The required result is one figure, the count of lines below with the string "Place" in them.

**Stored data entries:**
________________

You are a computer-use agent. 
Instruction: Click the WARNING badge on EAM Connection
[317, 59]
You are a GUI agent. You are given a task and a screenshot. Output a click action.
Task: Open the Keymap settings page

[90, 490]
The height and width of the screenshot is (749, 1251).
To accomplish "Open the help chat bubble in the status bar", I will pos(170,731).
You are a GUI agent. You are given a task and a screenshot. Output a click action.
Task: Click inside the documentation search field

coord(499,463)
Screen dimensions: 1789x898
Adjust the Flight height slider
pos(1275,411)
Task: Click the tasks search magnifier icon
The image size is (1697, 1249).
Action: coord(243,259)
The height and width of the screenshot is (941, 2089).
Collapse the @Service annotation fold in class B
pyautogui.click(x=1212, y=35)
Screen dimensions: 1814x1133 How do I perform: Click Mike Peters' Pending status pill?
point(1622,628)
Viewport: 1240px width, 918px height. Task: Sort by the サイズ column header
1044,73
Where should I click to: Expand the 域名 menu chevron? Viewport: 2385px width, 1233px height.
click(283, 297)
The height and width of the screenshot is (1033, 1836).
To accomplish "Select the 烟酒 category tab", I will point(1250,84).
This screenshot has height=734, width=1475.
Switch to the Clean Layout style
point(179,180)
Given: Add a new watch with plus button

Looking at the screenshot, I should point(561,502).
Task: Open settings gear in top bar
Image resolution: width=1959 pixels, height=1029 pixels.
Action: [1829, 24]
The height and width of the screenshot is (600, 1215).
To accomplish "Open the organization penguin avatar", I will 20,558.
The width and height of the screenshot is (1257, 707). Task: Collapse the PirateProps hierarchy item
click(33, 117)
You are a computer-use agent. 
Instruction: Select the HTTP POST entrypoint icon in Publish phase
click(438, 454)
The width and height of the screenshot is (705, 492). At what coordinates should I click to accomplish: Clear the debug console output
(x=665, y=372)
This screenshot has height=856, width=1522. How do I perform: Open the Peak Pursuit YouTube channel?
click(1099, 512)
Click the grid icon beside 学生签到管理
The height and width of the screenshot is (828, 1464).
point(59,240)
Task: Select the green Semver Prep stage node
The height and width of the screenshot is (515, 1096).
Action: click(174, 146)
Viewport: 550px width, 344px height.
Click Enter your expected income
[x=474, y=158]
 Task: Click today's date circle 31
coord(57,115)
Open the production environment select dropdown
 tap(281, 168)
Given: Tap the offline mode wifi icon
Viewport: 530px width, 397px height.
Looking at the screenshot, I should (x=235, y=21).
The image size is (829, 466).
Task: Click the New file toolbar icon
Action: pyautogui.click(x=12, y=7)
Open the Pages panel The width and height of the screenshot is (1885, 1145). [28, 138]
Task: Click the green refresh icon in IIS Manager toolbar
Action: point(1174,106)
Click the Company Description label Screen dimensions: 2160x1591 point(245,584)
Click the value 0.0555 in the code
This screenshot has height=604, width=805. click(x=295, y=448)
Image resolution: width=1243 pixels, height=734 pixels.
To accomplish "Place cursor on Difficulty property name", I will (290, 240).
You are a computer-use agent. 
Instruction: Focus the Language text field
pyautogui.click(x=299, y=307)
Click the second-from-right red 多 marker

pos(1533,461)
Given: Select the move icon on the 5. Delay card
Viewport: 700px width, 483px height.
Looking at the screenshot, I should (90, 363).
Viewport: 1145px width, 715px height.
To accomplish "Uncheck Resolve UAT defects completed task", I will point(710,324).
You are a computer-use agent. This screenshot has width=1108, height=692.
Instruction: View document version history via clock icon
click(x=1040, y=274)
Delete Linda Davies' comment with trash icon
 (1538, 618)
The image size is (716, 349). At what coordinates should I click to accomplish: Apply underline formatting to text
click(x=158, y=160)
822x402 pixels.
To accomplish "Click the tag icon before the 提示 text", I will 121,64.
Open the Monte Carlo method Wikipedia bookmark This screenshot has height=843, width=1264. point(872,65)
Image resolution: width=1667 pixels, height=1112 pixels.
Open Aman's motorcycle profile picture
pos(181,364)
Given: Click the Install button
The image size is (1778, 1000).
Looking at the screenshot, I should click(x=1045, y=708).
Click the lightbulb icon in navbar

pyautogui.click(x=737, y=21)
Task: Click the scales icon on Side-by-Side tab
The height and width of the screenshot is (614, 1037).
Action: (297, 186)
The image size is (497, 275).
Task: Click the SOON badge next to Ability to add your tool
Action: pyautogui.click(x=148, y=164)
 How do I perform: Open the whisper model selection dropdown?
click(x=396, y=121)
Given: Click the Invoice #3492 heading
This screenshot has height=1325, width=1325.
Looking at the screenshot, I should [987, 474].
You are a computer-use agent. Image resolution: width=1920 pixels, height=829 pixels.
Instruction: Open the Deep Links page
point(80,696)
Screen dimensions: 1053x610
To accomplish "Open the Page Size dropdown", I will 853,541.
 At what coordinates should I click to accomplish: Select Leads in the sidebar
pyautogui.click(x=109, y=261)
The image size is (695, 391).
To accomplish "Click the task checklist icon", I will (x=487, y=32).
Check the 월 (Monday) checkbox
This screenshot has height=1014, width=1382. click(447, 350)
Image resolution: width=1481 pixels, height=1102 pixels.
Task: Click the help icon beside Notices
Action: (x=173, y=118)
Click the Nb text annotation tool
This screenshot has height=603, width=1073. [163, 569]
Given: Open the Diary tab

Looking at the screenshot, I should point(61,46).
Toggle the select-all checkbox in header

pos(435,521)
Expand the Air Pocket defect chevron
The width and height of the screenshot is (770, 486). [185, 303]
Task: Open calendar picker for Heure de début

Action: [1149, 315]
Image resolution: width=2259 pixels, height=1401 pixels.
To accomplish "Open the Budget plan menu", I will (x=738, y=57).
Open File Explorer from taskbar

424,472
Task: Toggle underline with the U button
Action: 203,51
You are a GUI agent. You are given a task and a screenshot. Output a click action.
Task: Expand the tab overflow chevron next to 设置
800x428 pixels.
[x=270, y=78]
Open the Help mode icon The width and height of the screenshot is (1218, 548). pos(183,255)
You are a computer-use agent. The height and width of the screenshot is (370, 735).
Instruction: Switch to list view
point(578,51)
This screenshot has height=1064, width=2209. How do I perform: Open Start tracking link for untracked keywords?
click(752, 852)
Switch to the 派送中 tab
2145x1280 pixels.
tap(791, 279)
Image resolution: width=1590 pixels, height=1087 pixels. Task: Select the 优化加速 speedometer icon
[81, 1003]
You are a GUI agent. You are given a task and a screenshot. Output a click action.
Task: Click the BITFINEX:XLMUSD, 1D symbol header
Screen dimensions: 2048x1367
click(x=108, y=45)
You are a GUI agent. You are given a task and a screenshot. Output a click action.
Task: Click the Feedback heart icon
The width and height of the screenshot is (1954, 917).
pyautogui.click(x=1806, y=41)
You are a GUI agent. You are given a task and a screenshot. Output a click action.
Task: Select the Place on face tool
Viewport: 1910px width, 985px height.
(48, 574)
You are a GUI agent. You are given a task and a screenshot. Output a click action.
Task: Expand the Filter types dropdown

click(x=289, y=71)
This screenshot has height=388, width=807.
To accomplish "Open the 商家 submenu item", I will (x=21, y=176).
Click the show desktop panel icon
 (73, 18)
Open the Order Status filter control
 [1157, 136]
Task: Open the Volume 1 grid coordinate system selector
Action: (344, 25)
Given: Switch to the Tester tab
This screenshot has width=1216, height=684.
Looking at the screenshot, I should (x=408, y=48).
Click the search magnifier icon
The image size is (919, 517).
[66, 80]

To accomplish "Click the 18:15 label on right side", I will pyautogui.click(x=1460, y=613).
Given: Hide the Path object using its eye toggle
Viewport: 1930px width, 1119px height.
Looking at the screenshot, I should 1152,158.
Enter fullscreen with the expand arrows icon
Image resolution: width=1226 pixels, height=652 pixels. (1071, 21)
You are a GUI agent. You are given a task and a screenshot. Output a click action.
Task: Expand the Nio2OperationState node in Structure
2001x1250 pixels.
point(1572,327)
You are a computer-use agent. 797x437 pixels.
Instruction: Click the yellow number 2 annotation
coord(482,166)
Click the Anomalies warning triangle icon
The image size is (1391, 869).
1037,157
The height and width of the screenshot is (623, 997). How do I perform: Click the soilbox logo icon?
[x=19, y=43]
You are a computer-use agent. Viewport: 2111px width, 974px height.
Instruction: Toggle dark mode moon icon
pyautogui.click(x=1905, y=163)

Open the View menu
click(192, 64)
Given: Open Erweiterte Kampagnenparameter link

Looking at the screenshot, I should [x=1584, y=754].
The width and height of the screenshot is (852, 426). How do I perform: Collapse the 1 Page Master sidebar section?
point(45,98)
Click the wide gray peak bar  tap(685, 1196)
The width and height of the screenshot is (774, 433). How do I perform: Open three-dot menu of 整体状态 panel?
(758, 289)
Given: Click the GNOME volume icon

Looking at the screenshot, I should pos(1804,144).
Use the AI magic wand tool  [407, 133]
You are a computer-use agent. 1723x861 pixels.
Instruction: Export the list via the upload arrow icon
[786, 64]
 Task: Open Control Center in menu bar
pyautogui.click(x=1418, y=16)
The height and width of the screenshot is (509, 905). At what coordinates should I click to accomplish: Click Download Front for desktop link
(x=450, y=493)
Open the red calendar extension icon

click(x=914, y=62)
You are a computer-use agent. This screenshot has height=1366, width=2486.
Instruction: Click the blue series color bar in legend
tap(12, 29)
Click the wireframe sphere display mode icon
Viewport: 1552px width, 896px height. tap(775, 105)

________________

**Answer to this problem:**
2